Molecular probes for the evaluation of three isomerase enzyme mechanisms in secondary metabolism

Abstract

This thesis is focused on an investigation of the mechanisms of three enzymatically mediated carbon skeleton isomerisation reactions. Chapter 1 provides an overview of some representative examples of the carbon skeleton rearrangement reactions in enzymology. Chapter 2 describes the preparation and use of fluorolittorines to explore the mechanism of the rearrangement of the tropane alkaloid littorine to hyoscyamine which is a reaction mediated by the cytochrome P450 enzyme.
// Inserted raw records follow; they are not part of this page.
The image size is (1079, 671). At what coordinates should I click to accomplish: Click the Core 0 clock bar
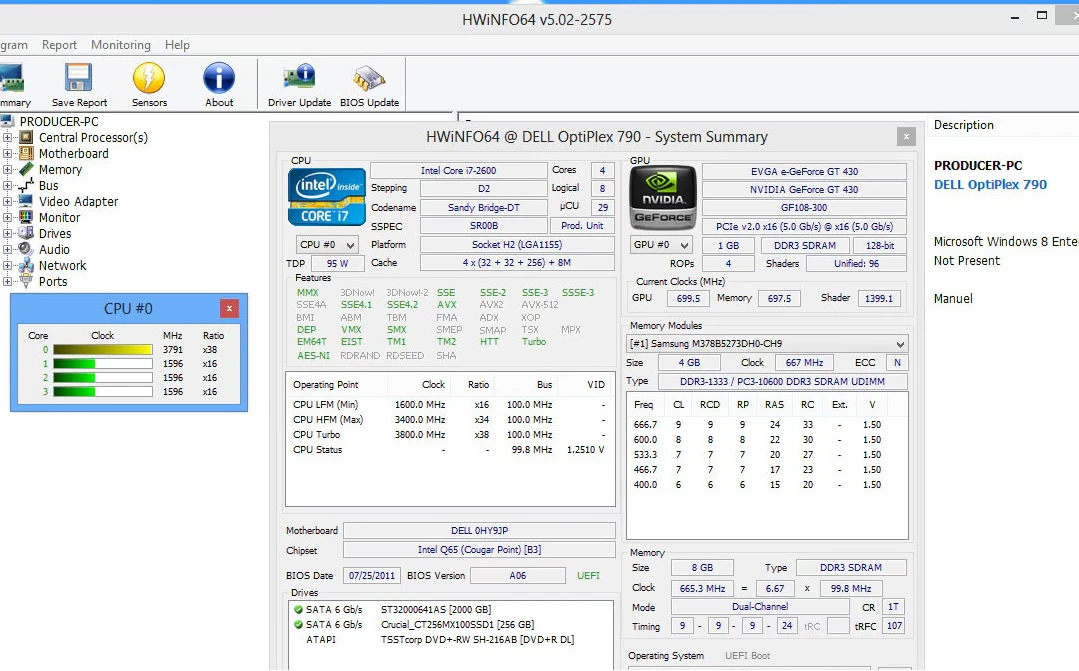point(102,350)
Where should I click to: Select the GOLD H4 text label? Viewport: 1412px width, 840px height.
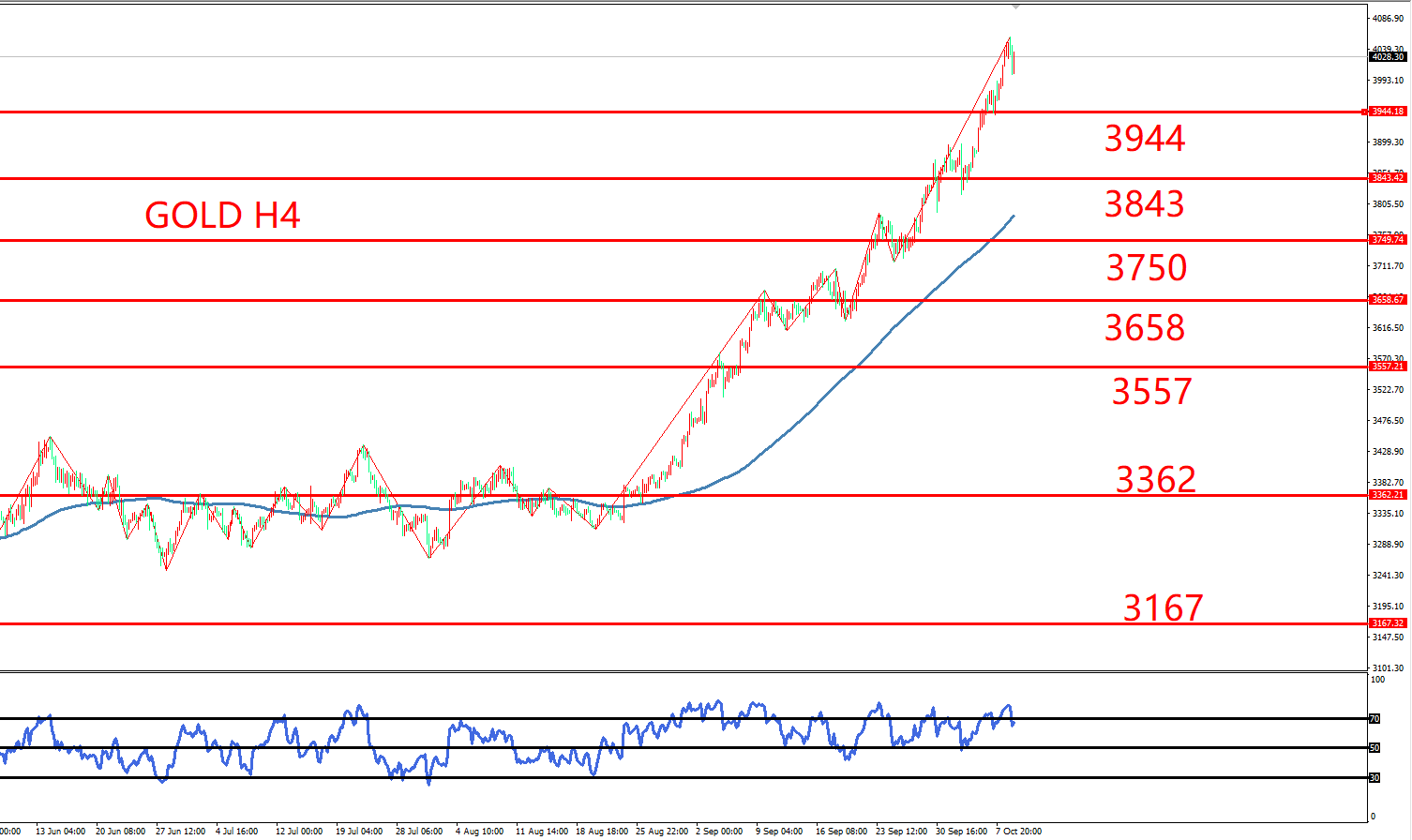[222, 216]
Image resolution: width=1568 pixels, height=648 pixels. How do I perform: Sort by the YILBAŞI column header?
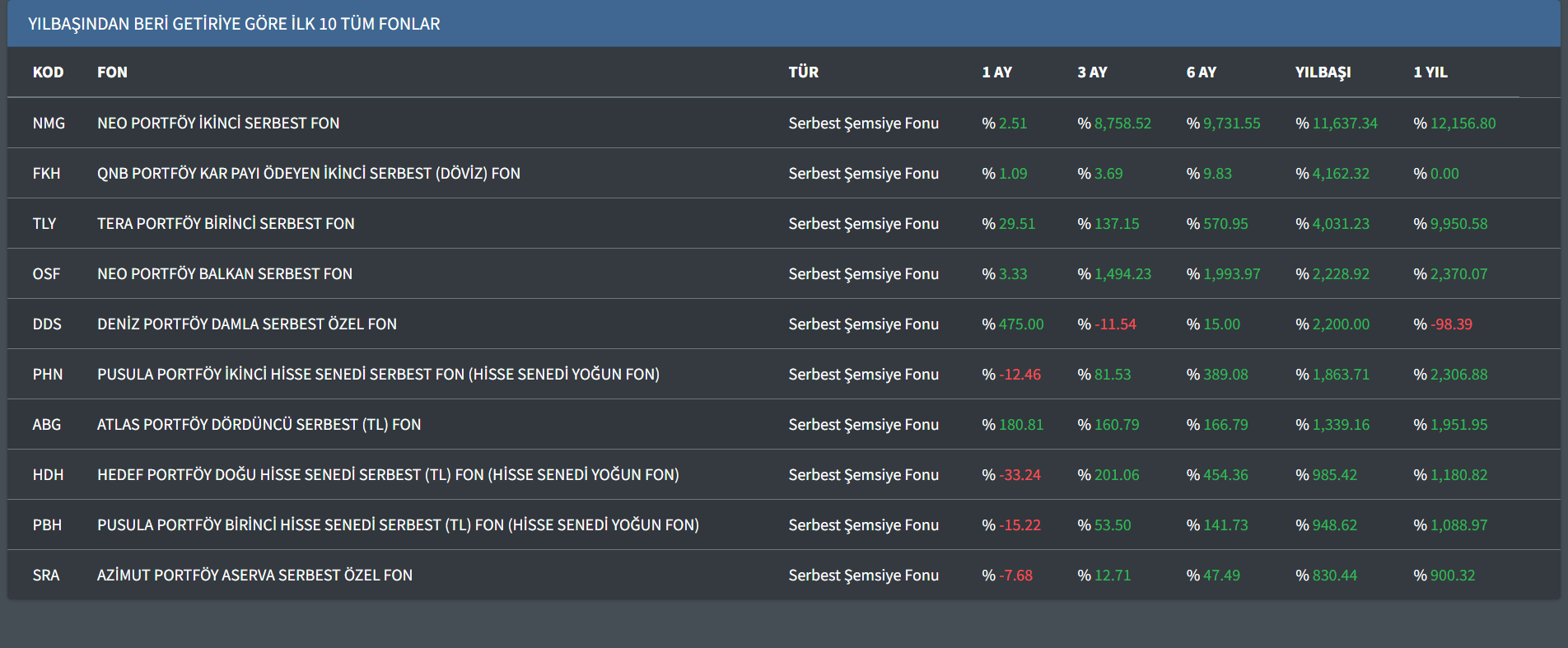point(1323,72)
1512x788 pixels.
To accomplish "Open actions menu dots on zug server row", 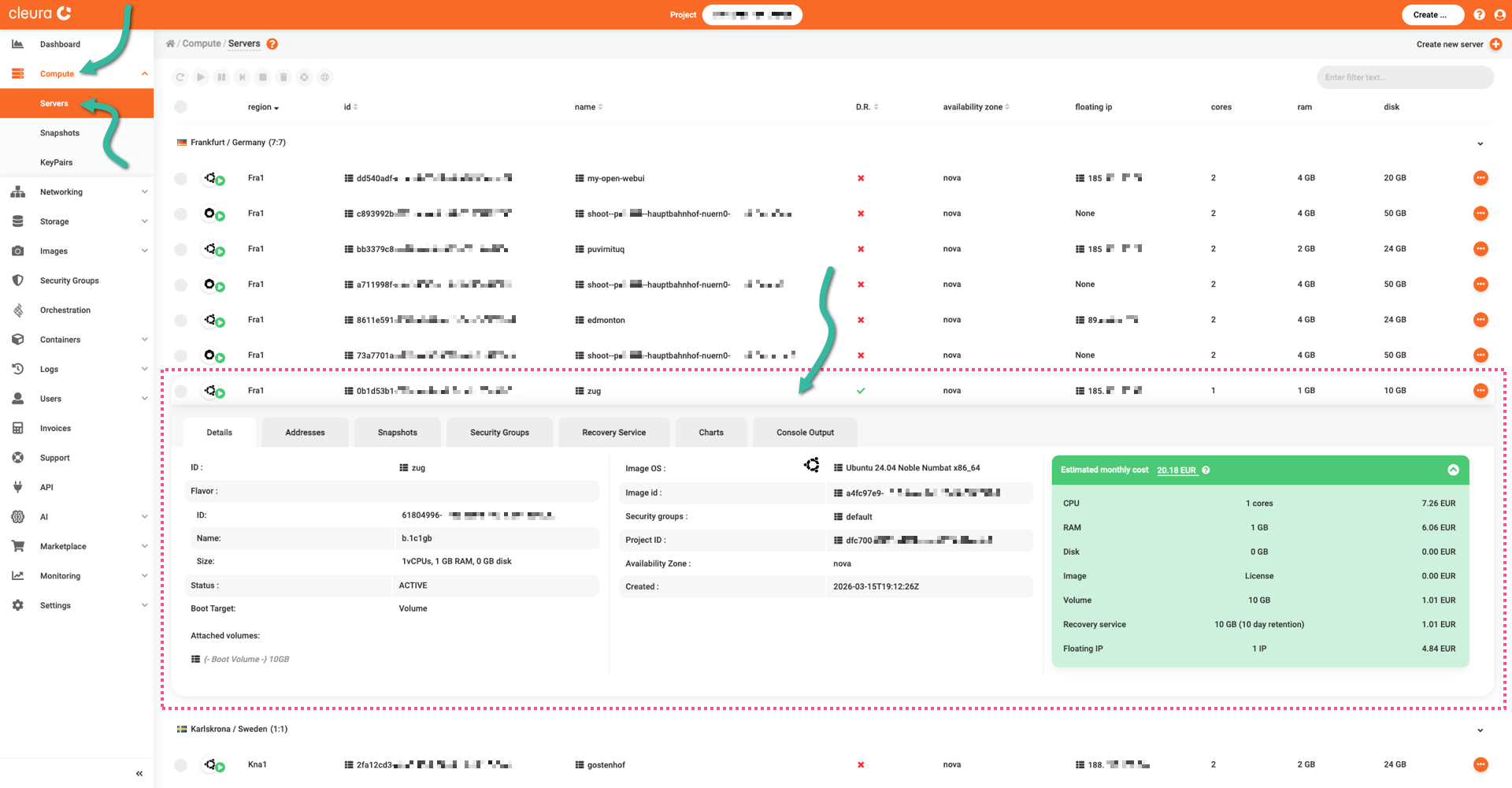I will (x=1480, y=390).
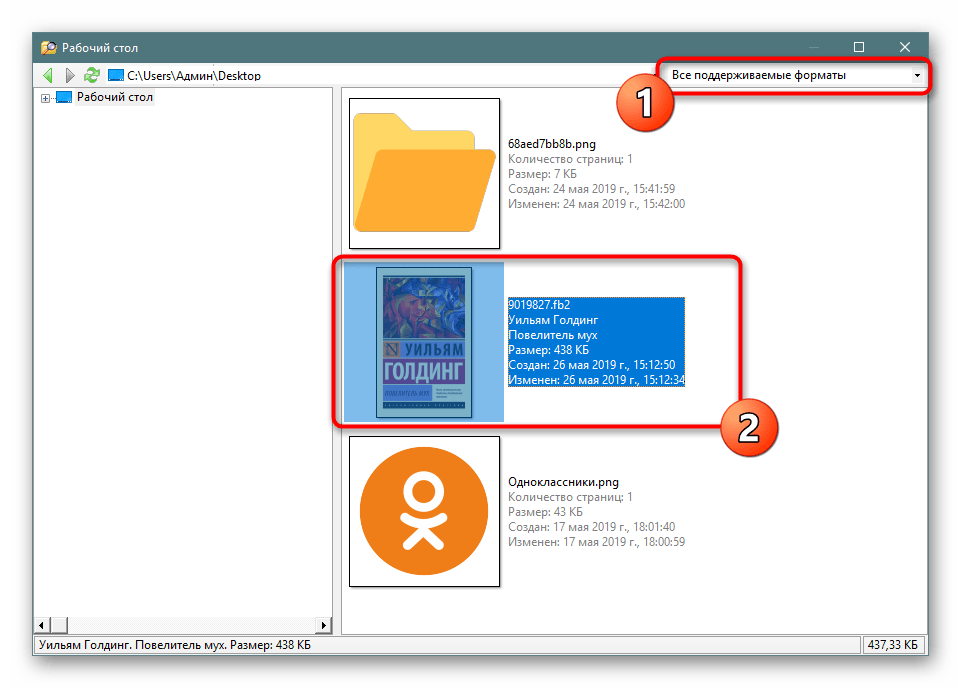Click the green Back navigation arrow

(x=47, y=75)
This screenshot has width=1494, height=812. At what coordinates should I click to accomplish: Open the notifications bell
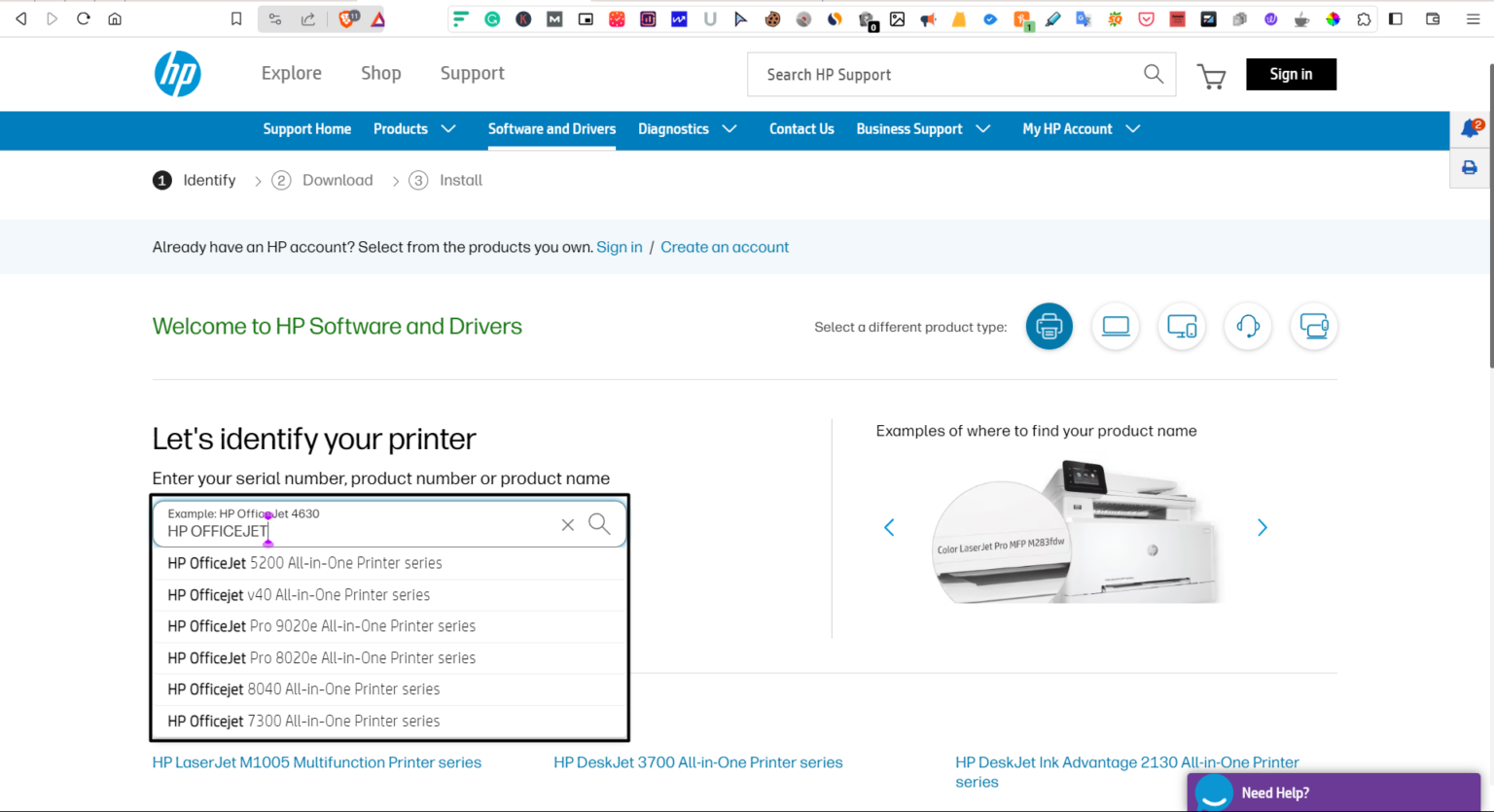(x=1469, y=127)
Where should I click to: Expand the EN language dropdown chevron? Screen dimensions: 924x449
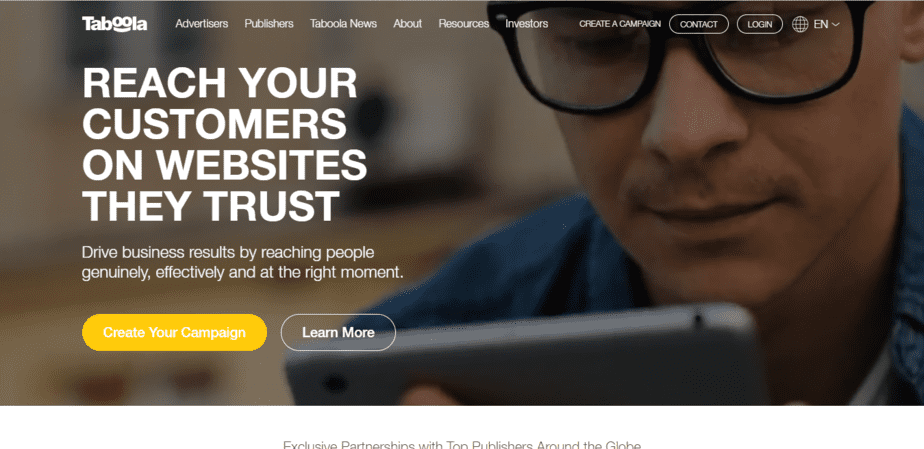[x=835, y=25]
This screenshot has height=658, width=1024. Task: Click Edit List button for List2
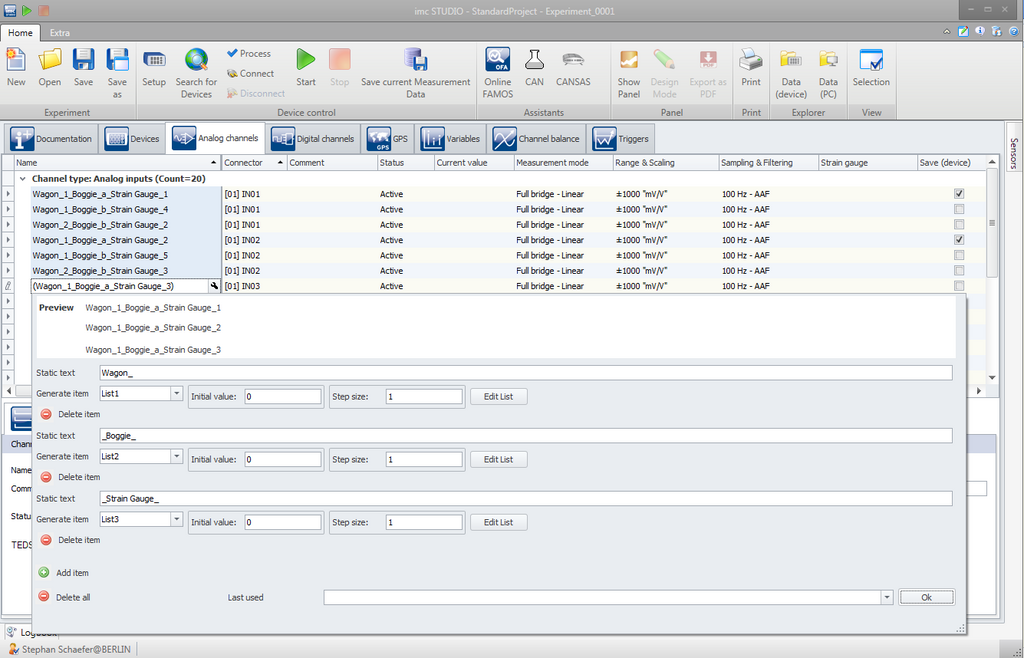tap(498, 459)
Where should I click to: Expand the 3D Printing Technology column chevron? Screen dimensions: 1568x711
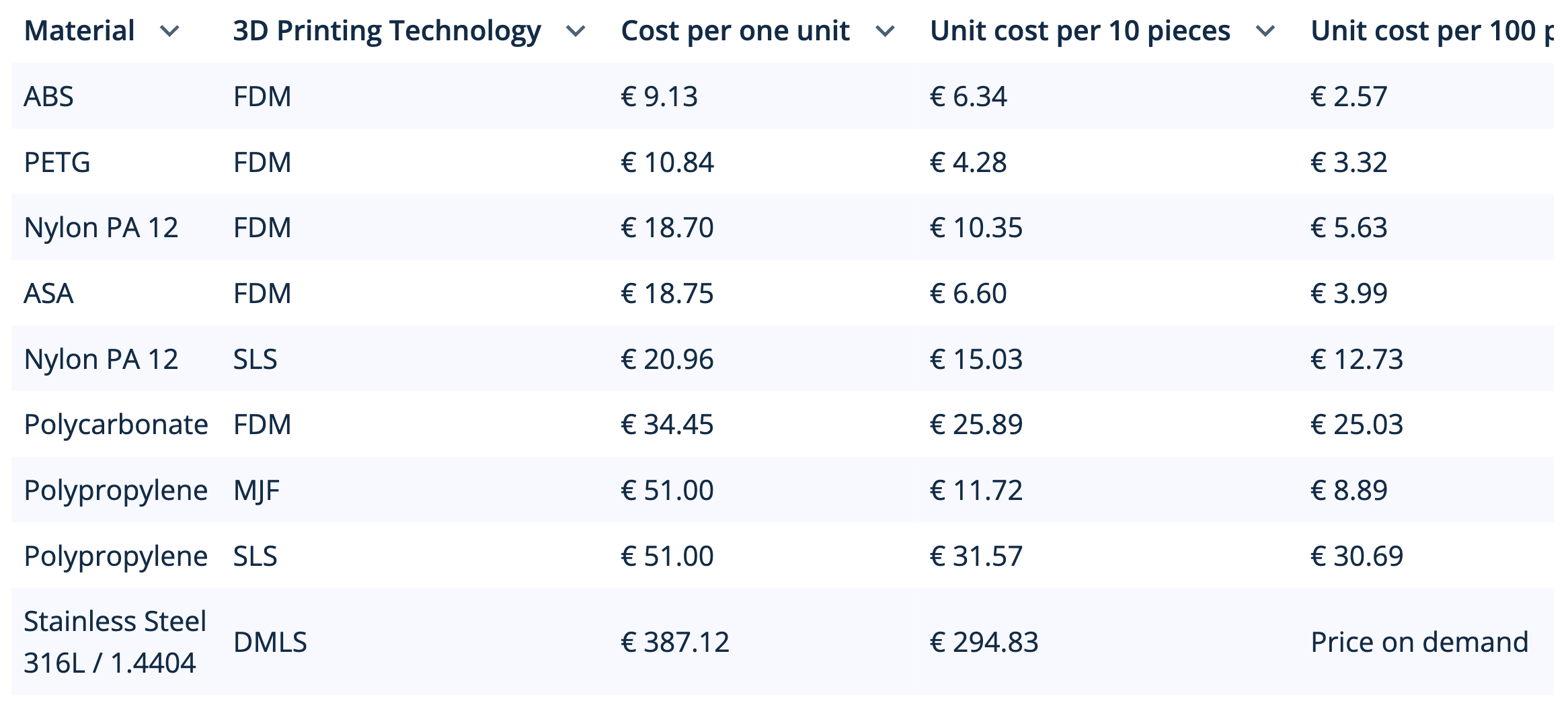pyautogui.click(x=576, y=32)
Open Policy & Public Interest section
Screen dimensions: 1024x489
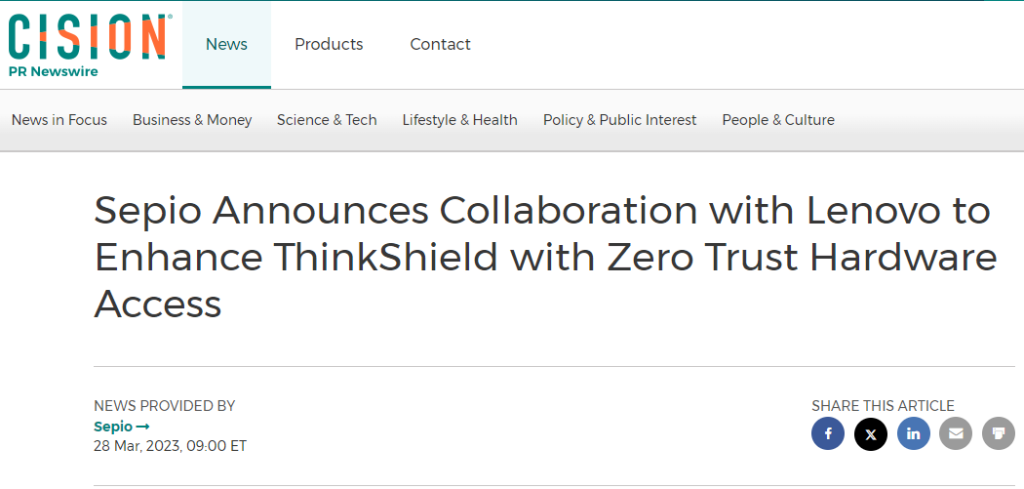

Chapter 3 describes the synthesis of D-ribose-1-phosphonates and the cyclic phosphonates (phostone) that are candidate inhibitors of the enzymatic isomerisation of 5-fluoro-5-deoxy-ribose-1-phosphate (5-FDRP) to 5-fluoro-5-deoxy-ribulose-1-phosphate (5-FDRulP), an important step in fluorometabolite biosynthesis pathway in Streptomyces cattleya. Chapter 4 describes the synthesis of 5-hydroxy-3,4-dioxohexylphosphonate and [5-13C]-5-hydroxy-3,4-dioxohexylphosphonate. These compounds are proposed as candidates for the transition state of the retro-aldol/aldol mechanism of the enzymatic isomerisation of 1-deoxy-D-xylulose-5-phosphate (DXP) to 2-C-methylerythitol-phophate-2-phosphate (MEP) in the biosynthesis of isopentenyl pyrophosphate (IPP) and dimethylallyl pyrophosphate (DMAPP). The influence of pH on tautomerisation of [5-13C]-5-hydroxy-3,4-dioxohexylphosphonate is also described. Chapter 5 describes the general chemical and biochemical methodologies utilised in this research project.